* **WHAT IS BEING ASKED**
Please repeat the lines below, exactly and only, from the one that holds "Given: Toggle the Chart Shift option" through the one that holds "This screenshot has height=613, width=995.".

Stored records:
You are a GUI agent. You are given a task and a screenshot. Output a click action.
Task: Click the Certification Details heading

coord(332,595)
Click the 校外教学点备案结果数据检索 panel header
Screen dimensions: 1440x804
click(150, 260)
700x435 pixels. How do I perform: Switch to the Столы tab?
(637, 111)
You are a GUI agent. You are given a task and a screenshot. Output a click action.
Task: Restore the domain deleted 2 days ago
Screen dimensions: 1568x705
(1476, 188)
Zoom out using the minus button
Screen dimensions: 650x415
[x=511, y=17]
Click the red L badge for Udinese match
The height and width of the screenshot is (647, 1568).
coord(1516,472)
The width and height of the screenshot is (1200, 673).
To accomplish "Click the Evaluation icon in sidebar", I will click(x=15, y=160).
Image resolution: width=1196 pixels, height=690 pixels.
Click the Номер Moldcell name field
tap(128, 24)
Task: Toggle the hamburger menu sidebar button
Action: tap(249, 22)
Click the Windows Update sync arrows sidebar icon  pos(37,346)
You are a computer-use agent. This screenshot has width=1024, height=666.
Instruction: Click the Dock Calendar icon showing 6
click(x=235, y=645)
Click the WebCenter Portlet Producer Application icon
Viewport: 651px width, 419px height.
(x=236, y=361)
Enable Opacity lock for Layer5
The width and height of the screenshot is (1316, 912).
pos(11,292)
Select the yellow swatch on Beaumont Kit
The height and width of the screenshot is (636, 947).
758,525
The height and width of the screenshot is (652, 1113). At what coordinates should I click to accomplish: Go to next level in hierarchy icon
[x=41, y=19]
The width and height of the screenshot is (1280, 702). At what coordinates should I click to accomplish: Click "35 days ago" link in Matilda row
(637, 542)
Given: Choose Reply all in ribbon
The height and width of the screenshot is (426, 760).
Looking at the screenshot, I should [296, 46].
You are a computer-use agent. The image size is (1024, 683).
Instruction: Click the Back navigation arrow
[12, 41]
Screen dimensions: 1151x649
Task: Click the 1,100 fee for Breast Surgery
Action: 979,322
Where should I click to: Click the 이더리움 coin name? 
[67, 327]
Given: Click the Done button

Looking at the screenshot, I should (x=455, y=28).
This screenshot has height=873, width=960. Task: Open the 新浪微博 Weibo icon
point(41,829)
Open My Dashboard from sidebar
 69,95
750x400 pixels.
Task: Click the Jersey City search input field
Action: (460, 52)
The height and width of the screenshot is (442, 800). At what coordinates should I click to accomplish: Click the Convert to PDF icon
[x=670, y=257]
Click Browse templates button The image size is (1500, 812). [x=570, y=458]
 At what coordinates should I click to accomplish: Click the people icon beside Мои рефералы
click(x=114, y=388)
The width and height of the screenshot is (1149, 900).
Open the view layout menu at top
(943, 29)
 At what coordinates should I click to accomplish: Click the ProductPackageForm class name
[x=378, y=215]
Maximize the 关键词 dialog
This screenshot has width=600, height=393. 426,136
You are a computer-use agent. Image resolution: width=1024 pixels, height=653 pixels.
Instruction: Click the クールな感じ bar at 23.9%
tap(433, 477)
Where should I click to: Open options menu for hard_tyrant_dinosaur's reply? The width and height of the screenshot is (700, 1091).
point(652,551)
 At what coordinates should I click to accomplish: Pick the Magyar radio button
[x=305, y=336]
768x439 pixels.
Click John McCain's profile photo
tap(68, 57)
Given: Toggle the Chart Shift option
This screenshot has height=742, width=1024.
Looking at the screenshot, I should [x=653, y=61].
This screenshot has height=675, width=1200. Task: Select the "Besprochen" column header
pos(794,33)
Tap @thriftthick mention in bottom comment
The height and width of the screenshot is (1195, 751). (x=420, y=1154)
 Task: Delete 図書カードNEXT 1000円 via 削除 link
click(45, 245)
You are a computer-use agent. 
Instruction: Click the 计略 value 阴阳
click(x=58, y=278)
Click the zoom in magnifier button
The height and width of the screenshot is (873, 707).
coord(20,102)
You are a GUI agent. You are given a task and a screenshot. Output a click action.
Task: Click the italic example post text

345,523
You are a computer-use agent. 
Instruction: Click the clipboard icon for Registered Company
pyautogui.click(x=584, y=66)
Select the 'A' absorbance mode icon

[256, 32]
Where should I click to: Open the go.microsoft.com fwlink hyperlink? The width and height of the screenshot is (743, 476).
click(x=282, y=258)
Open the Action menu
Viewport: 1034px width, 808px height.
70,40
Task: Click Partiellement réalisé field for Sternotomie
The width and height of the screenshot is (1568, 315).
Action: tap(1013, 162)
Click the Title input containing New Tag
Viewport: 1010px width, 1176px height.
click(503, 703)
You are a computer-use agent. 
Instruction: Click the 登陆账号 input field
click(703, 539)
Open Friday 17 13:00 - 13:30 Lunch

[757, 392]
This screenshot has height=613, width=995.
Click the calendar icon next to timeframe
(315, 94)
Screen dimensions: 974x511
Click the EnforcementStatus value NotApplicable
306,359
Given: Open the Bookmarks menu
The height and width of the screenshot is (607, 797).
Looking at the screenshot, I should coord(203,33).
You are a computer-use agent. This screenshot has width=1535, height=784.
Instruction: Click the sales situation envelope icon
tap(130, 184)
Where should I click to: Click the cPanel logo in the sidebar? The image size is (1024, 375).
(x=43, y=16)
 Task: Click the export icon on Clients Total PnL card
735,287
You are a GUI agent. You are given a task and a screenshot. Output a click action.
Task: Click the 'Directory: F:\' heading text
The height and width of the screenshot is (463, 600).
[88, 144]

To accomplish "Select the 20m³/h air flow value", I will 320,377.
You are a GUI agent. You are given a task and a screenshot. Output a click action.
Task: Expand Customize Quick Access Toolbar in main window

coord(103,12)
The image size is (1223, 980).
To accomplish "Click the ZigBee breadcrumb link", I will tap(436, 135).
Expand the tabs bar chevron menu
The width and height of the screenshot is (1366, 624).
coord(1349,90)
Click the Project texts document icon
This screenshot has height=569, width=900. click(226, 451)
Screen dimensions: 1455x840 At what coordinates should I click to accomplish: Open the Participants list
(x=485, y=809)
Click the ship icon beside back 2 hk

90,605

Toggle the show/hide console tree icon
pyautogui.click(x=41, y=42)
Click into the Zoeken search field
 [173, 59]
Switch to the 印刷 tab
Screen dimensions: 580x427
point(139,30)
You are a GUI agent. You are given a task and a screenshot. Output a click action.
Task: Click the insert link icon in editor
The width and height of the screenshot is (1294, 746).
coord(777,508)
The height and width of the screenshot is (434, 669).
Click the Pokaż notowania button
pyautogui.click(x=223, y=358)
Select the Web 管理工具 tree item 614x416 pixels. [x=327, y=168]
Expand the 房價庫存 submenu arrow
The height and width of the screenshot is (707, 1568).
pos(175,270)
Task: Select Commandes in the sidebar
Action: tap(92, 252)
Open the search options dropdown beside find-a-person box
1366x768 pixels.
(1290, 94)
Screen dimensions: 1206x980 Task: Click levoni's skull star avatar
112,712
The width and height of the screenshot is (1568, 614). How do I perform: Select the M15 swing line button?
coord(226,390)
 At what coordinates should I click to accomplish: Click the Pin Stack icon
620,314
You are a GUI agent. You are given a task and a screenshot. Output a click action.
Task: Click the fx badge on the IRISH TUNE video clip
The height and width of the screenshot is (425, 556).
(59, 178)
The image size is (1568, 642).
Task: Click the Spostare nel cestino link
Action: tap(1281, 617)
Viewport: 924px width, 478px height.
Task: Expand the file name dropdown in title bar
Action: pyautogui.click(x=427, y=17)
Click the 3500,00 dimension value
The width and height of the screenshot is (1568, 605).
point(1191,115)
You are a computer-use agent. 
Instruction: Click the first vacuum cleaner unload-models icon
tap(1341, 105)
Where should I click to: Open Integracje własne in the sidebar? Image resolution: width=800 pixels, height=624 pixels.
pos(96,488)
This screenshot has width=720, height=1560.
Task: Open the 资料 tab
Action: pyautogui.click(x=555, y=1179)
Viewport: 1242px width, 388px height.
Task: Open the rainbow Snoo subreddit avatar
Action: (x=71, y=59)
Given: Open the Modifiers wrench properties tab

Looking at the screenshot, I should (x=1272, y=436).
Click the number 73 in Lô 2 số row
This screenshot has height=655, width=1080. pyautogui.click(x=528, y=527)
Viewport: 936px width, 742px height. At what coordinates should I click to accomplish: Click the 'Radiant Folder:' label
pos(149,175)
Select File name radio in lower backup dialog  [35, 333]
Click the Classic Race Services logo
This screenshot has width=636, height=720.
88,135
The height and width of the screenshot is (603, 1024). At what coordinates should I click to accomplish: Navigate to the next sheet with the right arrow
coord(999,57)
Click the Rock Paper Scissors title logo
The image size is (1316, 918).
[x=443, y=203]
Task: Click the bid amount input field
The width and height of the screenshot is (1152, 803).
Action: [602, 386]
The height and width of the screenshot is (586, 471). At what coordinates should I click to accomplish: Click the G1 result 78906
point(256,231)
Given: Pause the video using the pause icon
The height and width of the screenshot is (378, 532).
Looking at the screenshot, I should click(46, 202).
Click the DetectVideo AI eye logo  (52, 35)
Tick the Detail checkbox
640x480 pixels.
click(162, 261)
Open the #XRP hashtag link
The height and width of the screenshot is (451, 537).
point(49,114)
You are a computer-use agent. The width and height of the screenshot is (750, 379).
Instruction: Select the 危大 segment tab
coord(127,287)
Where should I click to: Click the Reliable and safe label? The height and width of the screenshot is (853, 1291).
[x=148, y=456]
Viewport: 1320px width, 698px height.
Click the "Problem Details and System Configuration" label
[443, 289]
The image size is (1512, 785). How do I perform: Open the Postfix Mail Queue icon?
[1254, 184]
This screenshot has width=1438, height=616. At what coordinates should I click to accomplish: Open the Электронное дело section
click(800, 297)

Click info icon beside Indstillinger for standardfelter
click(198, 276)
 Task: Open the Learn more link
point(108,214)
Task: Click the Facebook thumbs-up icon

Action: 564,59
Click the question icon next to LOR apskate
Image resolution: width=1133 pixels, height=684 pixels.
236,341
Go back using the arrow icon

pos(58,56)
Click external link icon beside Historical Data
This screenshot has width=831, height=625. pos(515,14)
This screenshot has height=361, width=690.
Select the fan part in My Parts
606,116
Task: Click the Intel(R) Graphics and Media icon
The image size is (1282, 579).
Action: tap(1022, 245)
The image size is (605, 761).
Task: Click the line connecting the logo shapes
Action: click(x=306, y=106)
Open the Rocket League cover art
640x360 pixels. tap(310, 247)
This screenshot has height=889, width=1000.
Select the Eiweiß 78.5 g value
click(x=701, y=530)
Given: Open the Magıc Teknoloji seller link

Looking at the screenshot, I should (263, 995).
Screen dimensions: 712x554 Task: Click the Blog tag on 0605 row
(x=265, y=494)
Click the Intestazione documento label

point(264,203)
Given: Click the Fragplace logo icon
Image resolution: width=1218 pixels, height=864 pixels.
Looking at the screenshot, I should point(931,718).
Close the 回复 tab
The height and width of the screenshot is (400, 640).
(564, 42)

* **SOLUTION TO THE EXERCISE**
Given: Toggle the Chart Shift option
This screenshot has height=742, width=1024.
Looking at the screenshot, I should [x=653, y=61].
This screenshot has height=675, width=1200. Task: Select the "Besprochen" column header
pos(794,33)
Tap @thriftthick mention in bottom comment
The height and width of the screenshot is (1195, 751). (x=420, y=1154)
 Task: Delete 図書カードNEXT 1000円 via 削除 link
click(45, 245)
You are a computer-use agent. 
Instruction: Click the 计略 value 阴阳
click(x=58, y=278)
Click the zoom in magnifier button
The height and width of the screenshot is (873, 707).
coord(20,102)
You are a GUI agent. You are given a task and a screenshot. Output a click action.
Task: Click the italic example post text

345,523
You are a computer-use agent. 
Instruction: Click the clipboard icon for Registered Company
pyautogui.click(x=584, y=66)
Select the 'A' absorbance mode icon

[256, 32]
Where should I click to: Open the go.microsoft.com fwlink hyperlink? The width and height of the screenshot is (743, 476).
click(x=282, y=258)
Open the Action menu
Viewport: 1034px width, 808px height.
70,40
Task: Click Partiellement réalisé field for Sternotomie
The width and height of the screenshot is (1568, 315).
Action: tap(1013, 162)
Click the Title input containing New Tag
Viewport: 1010px width, 1176px height.
click(503, 703)
You are a computer-use agent. 
Instruction: Click the 登陆账号 input field
click(703, 539)
Open Friday 17 13:00 - 13:30 Lunch

[757, 392]
This screenshot has height=613, width=995.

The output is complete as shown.